Small Savings Schemes
- December 30, 2022
- Posted by: OptimizeIAS Team
- Category: DPN Topics
Small Savings Schemes
Context: With inflation averaging at more than 6% through 2022 and interest rates rising, there is an economic rationale for returns on small savings instruments such as the Public Provident Fund (PPF) to be raised for the first quarter of 2023, but the government may opt to maintain status quo to keep its own borrowing costs in check.
About Small Savings Schemes:
- Small Savings Schemes are a set of savings instruments managed by the central government with an aim to encourage citizens to save regularly irrespective of their age.
- They are popular as they provide returns higher than bank fixed deposits, sovereign guarantee and tax benefits.
- Since 2016, the Finance Ministry has been reviewing the interest rates on small savings schemes on a quarterly basis.
- All deposits received under various schemes are pooled in the National Small Savings Fund.
- As per Reserve Bank of India calculations, the rates on these schemes, based on a formula linked to the yields on government securities (G-secs), are 44 to 77 basis points (bps) below their formula-implied rates. One bp equals 0.01%. As per the formula, the PPF return should have been set at 7.72% instead of the present 7.1% and rates on nine of the dozen schemes were 55 bps to 77bps lower than the formula-linked rate.
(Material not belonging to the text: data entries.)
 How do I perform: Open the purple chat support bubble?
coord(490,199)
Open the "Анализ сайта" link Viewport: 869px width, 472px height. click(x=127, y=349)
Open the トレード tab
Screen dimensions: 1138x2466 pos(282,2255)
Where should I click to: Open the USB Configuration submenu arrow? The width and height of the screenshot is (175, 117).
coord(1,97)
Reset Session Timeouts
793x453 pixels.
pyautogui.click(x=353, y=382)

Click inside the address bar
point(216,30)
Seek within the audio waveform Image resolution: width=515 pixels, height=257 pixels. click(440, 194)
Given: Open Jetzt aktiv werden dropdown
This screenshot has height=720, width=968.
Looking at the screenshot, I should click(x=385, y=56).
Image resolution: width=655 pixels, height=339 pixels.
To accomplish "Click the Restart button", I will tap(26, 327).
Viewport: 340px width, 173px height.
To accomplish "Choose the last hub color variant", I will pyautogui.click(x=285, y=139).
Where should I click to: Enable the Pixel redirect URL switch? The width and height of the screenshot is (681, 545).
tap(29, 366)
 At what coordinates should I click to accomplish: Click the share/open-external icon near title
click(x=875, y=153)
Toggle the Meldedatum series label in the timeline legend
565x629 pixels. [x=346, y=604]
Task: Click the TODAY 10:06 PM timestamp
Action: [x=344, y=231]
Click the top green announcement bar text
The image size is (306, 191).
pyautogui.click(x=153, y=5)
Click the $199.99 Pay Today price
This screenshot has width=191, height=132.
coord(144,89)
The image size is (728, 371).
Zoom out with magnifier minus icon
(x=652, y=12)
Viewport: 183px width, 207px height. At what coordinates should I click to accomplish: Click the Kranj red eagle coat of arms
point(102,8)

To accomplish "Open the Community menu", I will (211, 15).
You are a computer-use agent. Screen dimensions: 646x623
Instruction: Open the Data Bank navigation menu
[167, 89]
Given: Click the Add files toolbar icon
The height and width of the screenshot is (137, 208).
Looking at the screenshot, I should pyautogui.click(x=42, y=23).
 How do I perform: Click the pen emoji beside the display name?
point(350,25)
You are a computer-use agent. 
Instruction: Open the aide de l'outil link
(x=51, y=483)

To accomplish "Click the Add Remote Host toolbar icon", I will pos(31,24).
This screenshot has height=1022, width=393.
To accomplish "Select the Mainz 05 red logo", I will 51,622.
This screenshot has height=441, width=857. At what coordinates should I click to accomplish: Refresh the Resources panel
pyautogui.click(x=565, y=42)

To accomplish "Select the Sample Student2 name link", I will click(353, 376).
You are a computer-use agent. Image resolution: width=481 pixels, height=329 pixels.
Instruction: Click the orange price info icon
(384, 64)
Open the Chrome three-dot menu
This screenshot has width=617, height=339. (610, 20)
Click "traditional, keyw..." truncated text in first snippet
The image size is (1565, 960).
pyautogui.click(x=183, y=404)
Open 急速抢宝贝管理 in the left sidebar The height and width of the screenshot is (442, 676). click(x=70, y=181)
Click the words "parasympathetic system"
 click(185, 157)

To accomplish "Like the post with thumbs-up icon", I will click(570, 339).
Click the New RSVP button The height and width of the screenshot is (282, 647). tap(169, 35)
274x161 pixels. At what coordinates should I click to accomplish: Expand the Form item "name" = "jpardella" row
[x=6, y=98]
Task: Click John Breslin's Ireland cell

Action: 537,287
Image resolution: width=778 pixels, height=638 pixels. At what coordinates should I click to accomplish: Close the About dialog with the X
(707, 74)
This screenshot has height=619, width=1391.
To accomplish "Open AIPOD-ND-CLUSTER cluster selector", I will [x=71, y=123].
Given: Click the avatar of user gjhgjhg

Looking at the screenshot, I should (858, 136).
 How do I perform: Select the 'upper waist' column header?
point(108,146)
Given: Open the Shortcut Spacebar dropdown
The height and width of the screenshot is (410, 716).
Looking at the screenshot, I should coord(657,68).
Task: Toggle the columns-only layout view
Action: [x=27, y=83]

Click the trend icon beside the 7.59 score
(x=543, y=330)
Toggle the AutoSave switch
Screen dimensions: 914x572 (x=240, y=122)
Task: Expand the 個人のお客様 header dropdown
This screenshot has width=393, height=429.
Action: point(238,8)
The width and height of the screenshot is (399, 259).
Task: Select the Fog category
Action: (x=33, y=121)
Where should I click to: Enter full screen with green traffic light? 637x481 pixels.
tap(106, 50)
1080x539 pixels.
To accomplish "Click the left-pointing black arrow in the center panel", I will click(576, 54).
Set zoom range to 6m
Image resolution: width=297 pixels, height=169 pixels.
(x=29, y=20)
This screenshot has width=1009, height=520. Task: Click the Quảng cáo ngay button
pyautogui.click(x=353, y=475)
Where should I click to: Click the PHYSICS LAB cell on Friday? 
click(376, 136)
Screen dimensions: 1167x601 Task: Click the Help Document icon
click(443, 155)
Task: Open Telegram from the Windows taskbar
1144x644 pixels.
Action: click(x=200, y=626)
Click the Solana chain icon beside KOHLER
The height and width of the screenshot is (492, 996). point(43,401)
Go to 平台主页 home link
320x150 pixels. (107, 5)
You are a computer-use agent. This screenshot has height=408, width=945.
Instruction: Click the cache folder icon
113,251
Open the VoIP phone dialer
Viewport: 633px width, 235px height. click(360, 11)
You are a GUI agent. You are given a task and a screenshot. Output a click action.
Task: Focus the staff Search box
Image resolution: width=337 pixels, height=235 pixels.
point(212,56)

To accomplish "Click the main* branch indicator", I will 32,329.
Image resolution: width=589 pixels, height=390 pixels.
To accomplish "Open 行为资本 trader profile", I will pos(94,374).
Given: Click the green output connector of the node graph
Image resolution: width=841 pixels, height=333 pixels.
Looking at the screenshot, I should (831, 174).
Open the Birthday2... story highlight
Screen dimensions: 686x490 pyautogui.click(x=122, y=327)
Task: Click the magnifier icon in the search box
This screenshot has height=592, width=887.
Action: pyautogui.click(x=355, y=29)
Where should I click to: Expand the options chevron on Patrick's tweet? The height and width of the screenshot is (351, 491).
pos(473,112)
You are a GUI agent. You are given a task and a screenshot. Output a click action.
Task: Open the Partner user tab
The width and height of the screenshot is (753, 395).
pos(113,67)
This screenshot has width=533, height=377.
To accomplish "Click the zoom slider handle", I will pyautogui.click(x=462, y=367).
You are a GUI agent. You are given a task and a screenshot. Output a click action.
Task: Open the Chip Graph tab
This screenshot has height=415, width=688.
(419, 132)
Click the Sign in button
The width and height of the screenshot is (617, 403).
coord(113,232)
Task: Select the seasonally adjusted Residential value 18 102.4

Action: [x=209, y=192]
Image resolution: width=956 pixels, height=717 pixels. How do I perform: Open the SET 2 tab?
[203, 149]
- The money in the fund is used by the Centre to finance its fiscal deficit.
Types of Schemes:
The schemes can be grouped under three heads –
- Post office deposits
- Savings certificates and
- Social security schemes
1. Post Office Deposits
- Under this we have the savings deposit, recurring deposit and time deposits with 1, 2, 3 and 5 year maturities and the monthly income account.
- Can be opened individually or jointly with an initial investment of Rs 500.
- The recurring deposit compounded quarterly matures after 60 months from the date of opening.
- It allows investors to save on a monthly basis with a minimum deposit of Rs 100 per month.
- Investments under the 5-year time deposit up to Rs 1.5 lakh further qualifies for benefit under section 80C of Income Tax Act.
2. Savings Certificates
- Under this, we have the National Savings Certificate and the Kisan Vikas Patra.
- The interest that is earned is reinvested into the scheme every year automatically.
- The NSC also qualifies for tax saving under Section 80C of the income tax act.
- The Kisan Vikas Patra, which is open to everyone, doubles your one-time investment at the end of 124 months.The minimum investment amount is Rs 1000 while there is no upper limit.
3. Social security schemes
- In the third head of social security schemes, there is Public Provident Fund, Sukanya Samriddhi Account and Senior Citizens Savings Scheme.
Public Provident Fund
- The Public Provident Fund is a popular saving option for long term goals like retirement.
- It qualifies for tax benefit under Section 80C of the Income Tax Act.
- Upon maturity of the account after 15 years, it can be extended indefinitely in blocks of 5 years.
- The accumulated amount and interest earned are exempt from tax at the time of withdrawal.
Sukanya Samriddhi Account
- The Sukanya Samriddhi Account was launched in 2015 under the Beti Bachao Beti Padhao campaign exclusively for a girl child.
- The account can be opened in the name of a girl child below the age of 10 years.
- The scheme is eligible for tax benefit under Section 80C of the Income Tax Act.
- The tenure of the deposit is 21 years from the date of opening of the account and a maximum of Rs 1.5 lakh can be invested in a year.
Senior Citizen Savings Account
- And finally, the 5-year Senior Citizen Savings Account can be opened by anyone who is over 60 years to age.
- It qualifies for Section 80C tax benefit.
- These time-tested and safe modes of investments don’t offer quick returns, but are safer when compared to market-linked schemes.